### TASK
The answer must be every entry, retyped without a single difference.

### RECORDS TO USE
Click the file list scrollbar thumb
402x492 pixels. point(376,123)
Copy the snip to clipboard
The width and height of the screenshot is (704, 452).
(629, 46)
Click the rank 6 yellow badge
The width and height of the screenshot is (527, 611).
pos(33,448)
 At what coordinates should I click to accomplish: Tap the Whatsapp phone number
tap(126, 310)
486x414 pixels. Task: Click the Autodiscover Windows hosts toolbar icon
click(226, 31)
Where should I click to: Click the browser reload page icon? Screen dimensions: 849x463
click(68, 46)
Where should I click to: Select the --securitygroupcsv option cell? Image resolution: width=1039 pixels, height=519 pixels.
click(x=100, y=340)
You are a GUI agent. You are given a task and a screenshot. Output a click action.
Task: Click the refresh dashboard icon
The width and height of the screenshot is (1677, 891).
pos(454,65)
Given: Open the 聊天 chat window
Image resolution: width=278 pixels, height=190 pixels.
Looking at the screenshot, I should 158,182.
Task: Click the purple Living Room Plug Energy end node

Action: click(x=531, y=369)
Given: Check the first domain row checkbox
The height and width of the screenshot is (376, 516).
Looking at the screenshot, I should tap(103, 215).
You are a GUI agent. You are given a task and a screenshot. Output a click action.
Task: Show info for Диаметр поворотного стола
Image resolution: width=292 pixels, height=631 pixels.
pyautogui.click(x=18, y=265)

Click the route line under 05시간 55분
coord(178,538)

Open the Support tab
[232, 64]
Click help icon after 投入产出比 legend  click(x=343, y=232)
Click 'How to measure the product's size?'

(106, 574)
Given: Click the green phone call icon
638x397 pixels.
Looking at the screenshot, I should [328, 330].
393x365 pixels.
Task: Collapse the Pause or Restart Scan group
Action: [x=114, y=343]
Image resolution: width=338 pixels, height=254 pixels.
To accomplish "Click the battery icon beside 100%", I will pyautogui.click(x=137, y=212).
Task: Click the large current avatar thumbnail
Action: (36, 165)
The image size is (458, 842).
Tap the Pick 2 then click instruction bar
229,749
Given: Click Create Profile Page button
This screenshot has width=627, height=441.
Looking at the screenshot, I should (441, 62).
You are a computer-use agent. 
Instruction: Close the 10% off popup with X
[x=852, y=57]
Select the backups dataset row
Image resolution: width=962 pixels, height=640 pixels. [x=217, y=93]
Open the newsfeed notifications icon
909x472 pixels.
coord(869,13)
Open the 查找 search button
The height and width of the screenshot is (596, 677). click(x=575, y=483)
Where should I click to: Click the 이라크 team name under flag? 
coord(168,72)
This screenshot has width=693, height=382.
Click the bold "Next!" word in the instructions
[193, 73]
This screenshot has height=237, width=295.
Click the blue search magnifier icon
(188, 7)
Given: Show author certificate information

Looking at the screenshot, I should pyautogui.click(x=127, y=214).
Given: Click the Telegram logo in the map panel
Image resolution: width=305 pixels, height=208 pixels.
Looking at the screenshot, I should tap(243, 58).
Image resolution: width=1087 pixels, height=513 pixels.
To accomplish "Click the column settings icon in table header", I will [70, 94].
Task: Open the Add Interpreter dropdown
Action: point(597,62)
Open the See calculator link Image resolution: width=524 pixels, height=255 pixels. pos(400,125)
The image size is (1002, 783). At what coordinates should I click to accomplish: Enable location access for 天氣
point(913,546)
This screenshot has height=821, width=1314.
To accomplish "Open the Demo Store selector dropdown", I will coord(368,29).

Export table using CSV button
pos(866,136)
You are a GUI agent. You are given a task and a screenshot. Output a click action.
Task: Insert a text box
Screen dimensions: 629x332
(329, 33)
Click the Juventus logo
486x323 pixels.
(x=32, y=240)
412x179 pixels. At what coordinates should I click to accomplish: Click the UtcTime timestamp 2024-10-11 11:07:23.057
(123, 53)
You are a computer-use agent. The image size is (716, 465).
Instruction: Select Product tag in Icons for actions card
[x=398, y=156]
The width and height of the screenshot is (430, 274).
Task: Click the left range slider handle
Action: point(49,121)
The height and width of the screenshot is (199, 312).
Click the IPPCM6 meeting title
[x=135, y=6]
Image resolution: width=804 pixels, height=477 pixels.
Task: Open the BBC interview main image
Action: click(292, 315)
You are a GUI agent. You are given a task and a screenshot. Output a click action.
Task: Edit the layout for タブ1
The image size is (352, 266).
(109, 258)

### TASK RESPONSE
Click the file list scrollbar thumb
402x492 pixels. point(376,123)
Copy the snip to clipboard
The width and height of the screenshot is (704, 452).
(629, 46)
Click the rank 6 yellow badge
The width and height of the screenshot is (527, 611).
pos(33,448)
 At what coordinates should I click to accomplish: Tap the Whatsapp phone number
tap(126, 310)
486x414 pixels. Task: Click the Autodiscover Windows hosts toolbar icon
click(226, 31)
Where should I click to: Click the browser reload page icon? Screen dimensions: 849x463
click(68, 46)
Where should I click to: Select the --securitygroupcsv option cell? Image resolution: width=1039 pixels, height=519 pixels.
click(x=100, y=340)
You are a GUI agent. You are given a task and a screenshot. Output a click action.
Task: Click the refresh dashboard icon
The width and height of the screenshot is (1677, 891).
pos(454,65)
Given: Open the 聊天 chat window
Image resolution: width=278 pixels, height=190 pixels.
Looking at the screenshot, I should 158,182.
Task: Click the purple Living Room Plug Energy end node

Action: click(x=531, y=369)
Given: Check the first domain row checkbox
The height and width of the screenshot is (376, 516).
Looking at the screenshot, I should tap(103, 215).
You are a GUI agent. You are given a task and a screenshot. Output a click action.
Task: Show info for Диаметр поворотного стола
Image resolution: width=292 pixels, height=631 pixels.
pyautogui.click(x=18, y=265)

Click the route line under 05시간 55분
coord(178,538)

Open the Support tab
[232, 64]
Click help icon after 投入产出比 legend  click(x=343, y=232)
Click 'How to measure the product's size?'

(106, 574)
Given: Click the green phone call icon
638x397 pixels.
Looking at the screenshot, I should [328, 330].
393x365 pixels.
Task: Collapse the Pause or Restart Scan group
Action: [x=114, y=343]
Image resolution: width=338 pixels, height=254 pixels.
To accomplish "Click the battery icon beside 100%", I will pyautogui.click(x=137, y=212).
Task: Click the large current avatar thumbnail
Action: (36, 165)
The image size is (458, 842).
Tap the Pick 2 then click instruction bar
229,749
Given: Click Create Profile Page button
This screenshot has width=627, height=441.
Looking at the screenshot, I should (441, 62).
You are a computer-use agent. 
Instruction: Close the 10% off popup with X
[x=852, y=57]
Select the backups dataset row
Image resolution: width=962 pixels, height=640 pixels. [x=217, y=93]
Open the newsfeed notifications icon
909x472 pixels.
coord(869,13)
Open the 查找 search button
The height and width of the screenshot is (596, 677). click(x=575, y=483)
Where should I click to: Click the 이라크 team name under flag? 
coord(168,72)
This screenshot has width=693, height=382.
Click the bold "Next!" word in the instructions
[193, 73]
This screenshot has height=237, width=295.
Click the blue search magnifier icon
(188, 7)
Given: Show author certificate information

Looking at the screenshot, I should pyautogui.click(x=127, y=214).
Given: Click the Telegram logo in the map panel
Image resolution: width=305 pixels, height=208 pixels.
Looking at the screenshot, I should tap(243, 58).
Image resolution: width=1087 pixels, height=513 pixels.
To accomplish "Click the column settings icon in table header", I will [70, 94].
Task: Open the Add Interpreter dropdown
Action: point(597,62)
Open the See calculator link Image resolution: width=524 pixels, height=255 pixels. pos(400,125)
The image size is (1002, 783). At what coordinates should I click to accomplish: Enable location access for 天氣
point(913,546)
This screenshot has height=821, width=1314.
To accomplish "Open the Demo Store selector dropdown", I will coord(368,29).

Export table using CSV button
pos(866,136)
You are a GUI agent. You are given a task and a screenshot. Output a click action.
Task: Insert a text box
Screen dimensions: 629x332
(329, 33)
Click the Juventus logo
486x323 pixels.
(x=32, y=240)
412x179 pixels. At what coordinates should I click to accomplish: Click the UtcTime timestamp 2024-10-11 11:07:23.057
(123, 53)
You are a computer-use agent. The image size is (716, 465).
Instruction: Select Product tag in Icons for actions card
[x=398, y=156]
The width and height of the screenshot is (430, 274).
Task: Click the left range slider handle
Action: point(49,121)
The height and width of the screenshot is (199, 312).
Click the IPPCM6 meeting title
[x=135, y=6]
Image resolution: width=804 pixels, height=477 pixels.
Task: Open the BBC interview main image
Action: click(292, 315)
You are a GUI agent. You are given a task and a screenshot. Output a click action.
Task: Edit the layout for タブ1
The image size is (352, 266).
(109, 258)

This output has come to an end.